Many lay Catholics taking part in the Vatican’s survey will have struggled with the questions concerning natural law and sex and relationships. Here, a theologian explains Aquinas’ thinking and dismisses some myths in the process.
- The Tablet
In the Vatican’s questionnaire, ample reference is made to natural law, an idea commonly associated specifically, if not exclusively, with Catholic moral theology. But natural law is one of the oldest and, until relatively recently, most influential ideas in moral and political thought.
However much disagreement there might be about specifics, we seem unable to dispense with the notion that some things are natural or appropriate to human life. And nowhere is this more so than in the context of family relations, sexuality and medical practice.
Again, only relatively recently, dating from the early modern period, has the idea of natural law come under suspicion, especially among theologians. But the first stirrings of that suspicion were felt in the late thirteenth and early fourteenth centuries when voluntarist thinkers such as the Franciscans, John Duns Scotus (1266-1308) and William of Ockham (1285-1349), downplayed our ability to grasp the truth about reality with our minds, on the basis that the order of things was established by the sovereignly free and therefore arbitrary will of God, thus putting it beyond our understanding, and calling instead for acceptance and obedience.
According to these thinkers, moral principles were decreed by God such that, if God were to decree that adultery is acceptable, so be it. Something is good or bad, on this view, simply because of God’s fiat.

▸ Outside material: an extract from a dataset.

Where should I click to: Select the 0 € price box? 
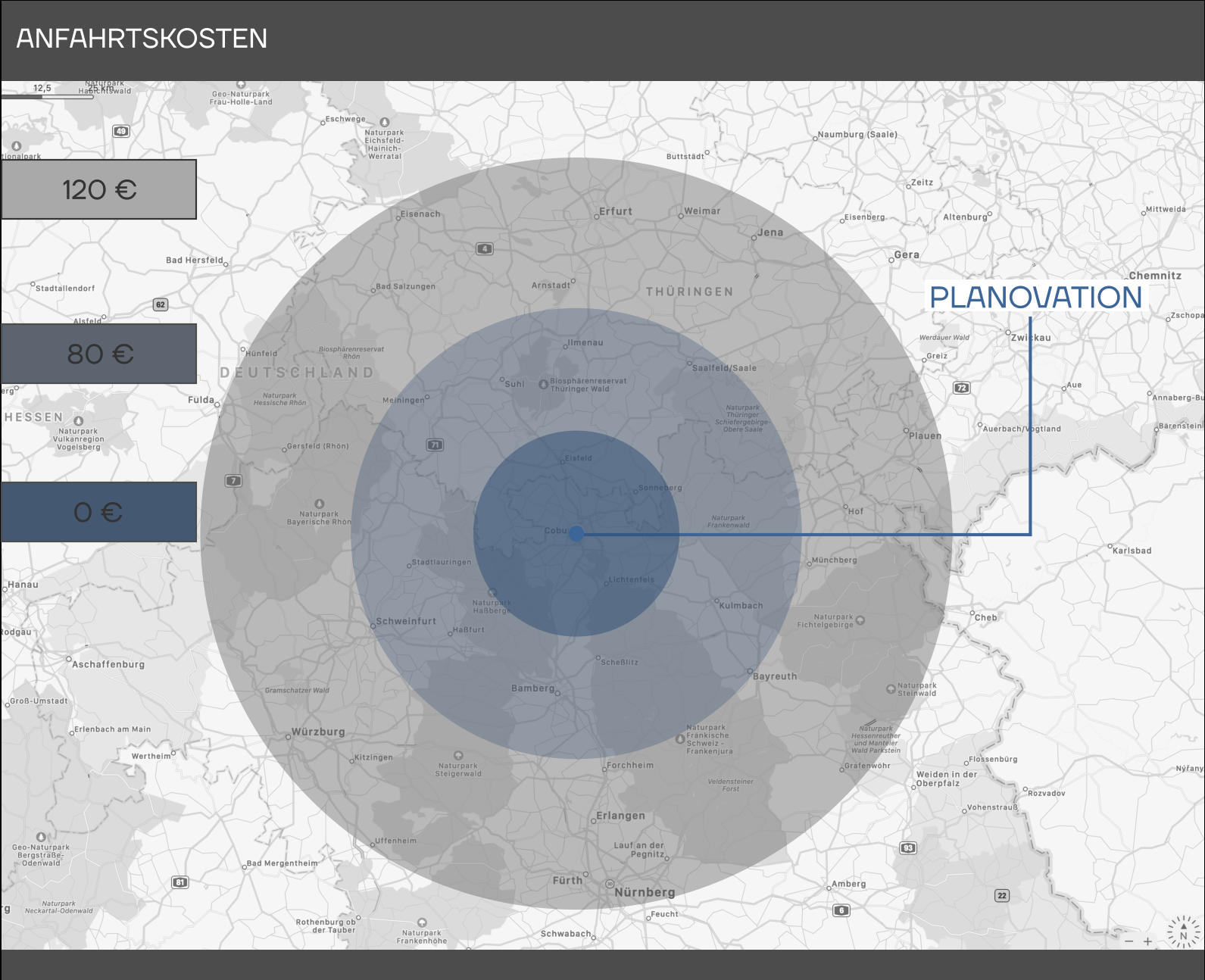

Later, in the early modern period among secular political thinkers such as Hugo Grotius (1583-1645), an entirely secular, non-theological concept of natural law emerged, enshrining for the first time human and political rights but also leading to a quasi-mathematical calculus for demonstrating moral principles. This extreme rationalism led to absurdity and a wholly justified discrediting of natural law theory, as it had come to be formulated.

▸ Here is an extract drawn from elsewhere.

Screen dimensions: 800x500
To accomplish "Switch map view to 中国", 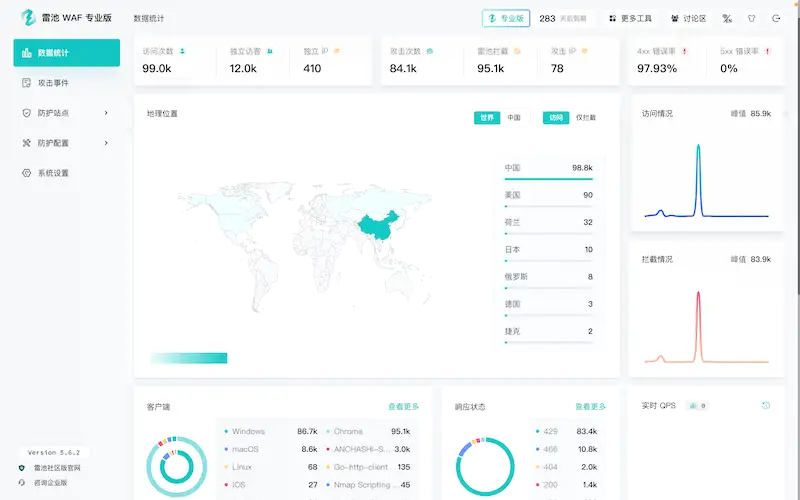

The medieval notion of natural law could not have been more different. It was firmly embedded in an explicitly theological context, in which the concept of nature itself was theological. Natural law provided an indispensable framework within which it was possible to judge and evaluate changes in the understanding of marriage, economics and much else associated with the rapid expansion of the new cities in medieval Europe. Natural law as understood by such thinkers as St Thomas Aquinas is still relevant for contemporary thought.